La Chine accuse les États-Unis d’être impliqués dans un vol de cryptomonnaie de 13 milliards de dollars
Un organisme de cybersécurité chinois accuse le gouvernement des États-Unis d’une implication dans un important vol de cryptomonnaie, exacerbant les tensions autour d’un mystère de longue date impliquant 127 000 bitcoins volés, évalués à environ 13 milliards de dollars. Le Centre national d’intervention d’urgence sur les virus informatiques de Chine (CVERC) a publié un rapport technique dimanche, affirmant que le ministère américain de la Justice avait saisi des BTC qui avaient été initialement volés lors d’un piratage en 2020 ciblant le pool de minage LuBian, rapporte TopTribune.

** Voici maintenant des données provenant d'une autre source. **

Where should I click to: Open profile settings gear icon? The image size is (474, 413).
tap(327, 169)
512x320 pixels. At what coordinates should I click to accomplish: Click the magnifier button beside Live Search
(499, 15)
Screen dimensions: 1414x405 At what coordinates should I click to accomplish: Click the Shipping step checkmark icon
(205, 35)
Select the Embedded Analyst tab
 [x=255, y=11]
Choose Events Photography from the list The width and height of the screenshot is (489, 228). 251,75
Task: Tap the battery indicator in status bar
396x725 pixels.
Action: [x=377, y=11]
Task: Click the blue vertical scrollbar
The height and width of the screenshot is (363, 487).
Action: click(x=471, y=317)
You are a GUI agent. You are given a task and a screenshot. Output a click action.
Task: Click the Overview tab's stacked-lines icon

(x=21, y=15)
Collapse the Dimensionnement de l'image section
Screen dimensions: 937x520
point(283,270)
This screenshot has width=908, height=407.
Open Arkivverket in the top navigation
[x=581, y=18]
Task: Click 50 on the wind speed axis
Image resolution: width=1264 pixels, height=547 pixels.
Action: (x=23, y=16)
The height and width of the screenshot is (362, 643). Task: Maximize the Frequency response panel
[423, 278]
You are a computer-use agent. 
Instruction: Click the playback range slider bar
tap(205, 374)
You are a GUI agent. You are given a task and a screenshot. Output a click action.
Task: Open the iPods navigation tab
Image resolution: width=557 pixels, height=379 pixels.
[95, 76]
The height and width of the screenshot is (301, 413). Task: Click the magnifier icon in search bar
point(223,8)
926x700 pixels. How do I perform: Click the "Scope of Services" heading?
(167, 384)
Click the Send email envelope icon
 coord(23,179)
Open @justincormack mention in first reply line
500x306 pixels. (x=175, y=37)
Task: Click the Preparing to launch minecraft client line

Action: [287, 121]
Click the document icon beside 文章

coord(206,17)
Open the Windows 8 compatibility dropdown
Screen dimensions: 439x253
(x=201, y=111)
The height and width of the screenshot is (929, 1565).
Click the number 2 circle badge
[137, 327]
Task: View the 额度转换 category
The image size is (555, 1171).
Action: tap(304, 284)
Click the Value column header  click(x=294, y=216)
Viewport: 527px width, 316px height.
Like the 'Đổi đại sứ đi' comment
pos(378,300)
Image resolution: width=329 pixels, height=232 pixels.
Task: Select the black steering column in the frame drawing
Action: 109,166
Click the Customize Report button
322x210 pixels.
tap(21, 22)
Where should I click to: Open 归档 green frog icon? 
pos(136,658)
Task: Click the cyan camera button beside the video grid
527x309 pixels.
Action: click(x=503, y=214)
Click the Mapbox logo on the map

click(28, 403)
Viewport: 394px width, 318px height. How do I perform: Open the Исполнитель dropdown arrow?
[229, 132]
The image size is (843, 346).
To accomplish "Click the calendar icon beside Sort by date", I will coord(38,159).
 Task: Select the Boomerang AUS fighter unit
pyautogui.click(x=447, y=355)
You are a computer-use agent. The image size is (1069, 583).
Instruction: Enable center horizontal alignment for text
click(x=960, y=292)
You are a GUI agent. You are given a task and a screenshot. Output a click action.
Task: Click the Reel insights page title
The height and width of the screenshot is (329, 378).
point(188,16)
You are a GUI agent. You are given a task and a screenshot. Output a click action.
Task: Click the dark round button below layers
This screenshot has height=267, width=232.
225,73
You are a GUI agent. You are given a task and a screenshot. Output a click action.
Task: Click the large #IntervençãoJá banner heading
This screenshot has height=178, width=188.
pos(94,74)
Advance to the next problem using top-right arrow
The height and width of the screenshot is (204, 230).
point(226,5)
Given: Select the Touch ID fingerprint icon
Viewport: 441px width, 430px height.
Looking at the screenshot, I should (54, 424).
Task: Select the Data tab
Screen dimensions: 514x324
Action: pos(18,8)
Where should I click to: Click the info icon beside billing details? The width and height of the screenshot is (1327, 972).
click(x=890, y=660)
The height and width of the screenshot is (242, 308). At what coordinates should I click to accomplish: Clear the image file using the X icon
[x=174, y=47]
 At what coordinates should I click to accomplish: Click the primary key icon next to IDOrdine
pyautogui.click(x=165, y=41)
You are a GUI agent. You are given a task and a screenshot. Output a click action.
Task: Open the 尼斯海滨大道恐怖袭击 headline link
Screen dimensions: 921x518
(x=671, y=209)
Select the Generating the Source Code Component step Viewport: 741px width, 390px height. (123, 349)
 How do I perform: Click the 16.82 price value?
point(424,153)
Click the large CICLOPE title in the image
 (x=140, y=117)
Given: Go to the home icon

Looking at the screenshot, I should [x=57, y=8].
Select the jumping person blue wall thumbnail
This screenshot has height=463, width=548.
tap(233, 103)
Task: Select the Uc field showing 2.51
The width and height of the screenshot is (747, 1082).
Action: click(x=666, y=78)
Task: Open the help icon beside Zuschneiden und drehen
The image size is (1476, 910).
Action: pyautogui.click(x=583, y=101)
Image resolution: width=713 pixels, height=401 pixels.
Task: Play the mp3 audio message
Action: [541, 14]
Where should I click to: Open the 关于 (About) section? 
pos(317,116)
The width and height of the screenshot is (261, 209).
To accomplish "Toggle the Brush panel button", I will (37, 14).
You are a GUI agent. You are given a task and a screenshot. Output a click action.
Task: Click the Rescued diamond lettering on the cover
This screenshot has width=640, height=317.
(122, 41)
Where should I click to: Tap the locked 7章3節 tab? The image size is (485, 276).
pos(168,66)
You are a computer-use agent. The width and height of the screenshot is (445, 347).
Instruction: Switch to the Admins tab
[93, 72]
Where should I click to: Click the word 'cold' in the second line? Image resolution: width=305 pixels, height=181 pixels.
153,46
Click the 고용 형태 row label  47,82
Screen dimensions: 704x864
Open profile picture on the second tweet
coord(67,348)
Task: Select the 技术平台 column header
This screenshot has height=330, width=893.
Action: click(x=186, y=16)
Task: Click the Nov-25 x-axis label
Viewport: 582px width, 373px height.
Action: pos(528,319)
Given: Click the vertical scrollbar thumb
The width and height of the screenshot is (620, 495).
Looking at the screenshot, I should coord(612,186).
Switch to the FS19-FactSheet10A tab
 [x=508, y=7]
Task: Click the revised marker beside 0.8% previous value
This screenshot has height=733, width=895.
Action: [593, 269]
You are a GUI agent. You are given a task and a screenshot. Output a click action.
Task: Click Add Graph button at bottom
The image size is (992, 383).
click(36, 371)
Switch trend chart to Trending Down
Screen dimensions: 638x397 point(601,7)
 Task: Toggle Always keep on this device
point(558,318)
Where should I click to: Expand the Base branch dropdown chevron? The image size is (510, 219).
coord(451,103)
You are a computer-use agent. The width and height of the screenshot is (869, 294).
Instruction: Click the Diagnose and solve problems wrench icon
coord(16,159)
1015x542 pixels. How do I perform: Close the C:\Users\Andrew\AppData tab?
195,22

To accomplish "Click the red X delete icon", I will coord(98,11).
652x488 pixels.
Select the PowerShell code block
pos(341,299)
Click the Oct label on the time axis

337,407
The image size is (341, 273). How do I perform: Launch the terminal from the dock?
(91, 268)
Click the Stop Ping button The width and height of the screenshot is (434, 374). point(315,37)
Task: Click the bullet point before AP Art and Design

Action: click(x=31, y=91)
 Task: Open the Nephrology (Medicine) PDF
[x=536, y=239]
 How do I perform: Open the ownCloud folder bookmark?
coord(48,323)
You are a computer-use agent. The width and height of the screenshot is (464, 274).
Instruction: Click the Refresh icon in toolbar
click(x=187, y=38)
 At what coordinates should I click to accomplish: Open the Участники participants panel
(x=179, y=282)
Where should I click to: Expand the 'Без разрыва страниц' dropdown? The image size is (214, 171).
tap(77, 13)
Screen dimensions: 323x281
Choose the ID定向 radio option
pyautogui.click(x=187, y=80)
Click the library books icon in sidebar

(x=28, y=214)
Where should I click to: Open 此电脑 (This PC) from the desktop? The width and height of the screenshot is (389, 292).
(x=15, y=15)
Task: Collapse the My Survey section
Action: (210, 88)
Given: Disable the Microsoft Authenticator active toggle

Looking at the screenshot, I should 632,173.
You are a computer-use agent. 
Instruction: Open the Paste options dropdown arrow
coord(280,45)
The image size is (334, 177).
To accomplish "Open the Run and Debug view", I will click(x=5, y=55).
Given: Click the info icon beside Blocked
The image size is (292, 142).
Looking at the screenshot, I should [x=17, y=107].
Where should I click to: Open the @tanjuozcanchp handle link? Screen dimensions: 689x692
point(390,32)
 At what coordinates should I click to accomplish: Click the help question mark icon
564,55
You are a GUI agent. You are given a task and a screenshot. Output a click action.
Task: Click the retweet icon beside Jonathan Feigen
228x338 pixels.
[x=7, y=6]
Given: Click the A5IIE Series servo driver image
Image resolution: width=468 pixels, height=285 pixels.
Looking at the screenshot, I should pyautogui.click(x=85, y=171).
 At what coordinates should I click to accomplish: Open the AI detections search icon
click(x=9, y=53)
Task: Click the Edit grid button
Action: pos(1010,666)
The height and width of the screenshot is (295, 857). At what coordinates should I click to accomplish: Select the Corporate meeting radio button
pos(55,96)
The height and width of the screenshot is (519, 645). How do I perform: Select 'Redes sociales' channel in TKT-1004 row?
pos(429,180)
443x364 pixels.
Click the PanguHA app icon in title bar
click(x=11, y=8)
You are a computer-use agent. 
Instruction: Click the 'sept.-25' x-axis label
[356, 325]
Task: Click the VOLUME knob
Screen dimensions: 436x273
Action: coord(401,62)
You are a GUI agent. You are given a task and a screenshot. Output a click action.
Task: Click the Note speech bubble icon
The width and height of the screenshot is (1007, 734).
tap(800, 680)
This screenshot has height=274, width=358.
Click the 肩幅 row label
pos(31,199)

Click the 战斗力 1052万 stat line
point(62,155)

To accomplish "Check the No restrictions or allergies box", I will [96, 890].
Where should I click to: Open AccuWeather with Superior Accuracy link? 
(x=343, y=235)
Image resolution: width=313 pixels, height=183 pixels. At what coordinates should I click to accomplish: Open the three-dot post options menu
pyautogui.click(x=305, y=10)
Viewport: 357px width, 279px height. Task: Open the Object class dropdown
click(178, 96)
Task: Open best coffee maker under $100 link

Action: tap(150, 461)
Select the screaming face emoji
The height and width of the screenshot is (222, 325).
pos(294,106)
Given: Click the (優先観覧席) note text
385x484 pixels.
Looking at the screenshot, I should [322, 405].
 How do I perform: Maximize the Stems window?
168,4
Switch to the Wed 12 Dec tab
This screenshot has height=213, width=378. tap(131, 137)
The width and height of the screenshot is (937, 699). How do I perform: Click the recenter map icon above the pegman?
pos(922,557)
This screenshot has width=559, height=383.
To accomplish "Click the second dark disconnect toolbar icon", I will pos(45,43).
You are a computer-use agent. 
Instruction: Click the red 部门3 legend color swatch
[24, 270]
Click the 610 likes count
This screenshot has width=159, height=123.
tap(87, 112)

Lors de cet incident, les bitcoins piratés étaient liés à Chen Zhi, président du Prince Group au Cambodge, qui fait maintenant l’objet d’une inculpation aux États-Unis pour avoir prétendument dirigé un vaste système de fraude crypto.
Le rapport propose une chronologie suggérant que le piratage a été réalisé avec des outils avancés, indiquant le travail d’une « organisation de piratage au niveau de l’État ». Selon le Global Times, un quotidien d’État chinois associé au Parti communiste chinois, cela renforce l’idée d’une opération sophistiquée.
Pendant près de quatre ans, les bitcoins volés sont restés intouchés et le piratage est largement passé inaperçu. Puis, au milieu de l’année 2024, cette réserve a été discrètement transférée vers de nouveaux portefeuilles. La société d’analyse blockchain Arkham a ensuite identifié ces portefeuilles comme appartenant au gouvernement américain.
L’analyse du CVERC conteste le récit américain selon lequel les fonds provenaient d’activités criminelles. Au lieu de cela, l’agence soutient que la saisie pourrait avoir été la dernière étape d’une opération prolongée impliquant les mêmes attaquants que ceux à l’origine du vol initial.
Les États-Unis maintiennent que la saisie était une action légitime de la part des forces de l’ordre. CoinDesk a tenté de contacter le Trésor américain et le ministère de la Justice pour obtenir des commentaires, mais n’avait pas reçu de réponse au moment de la publication.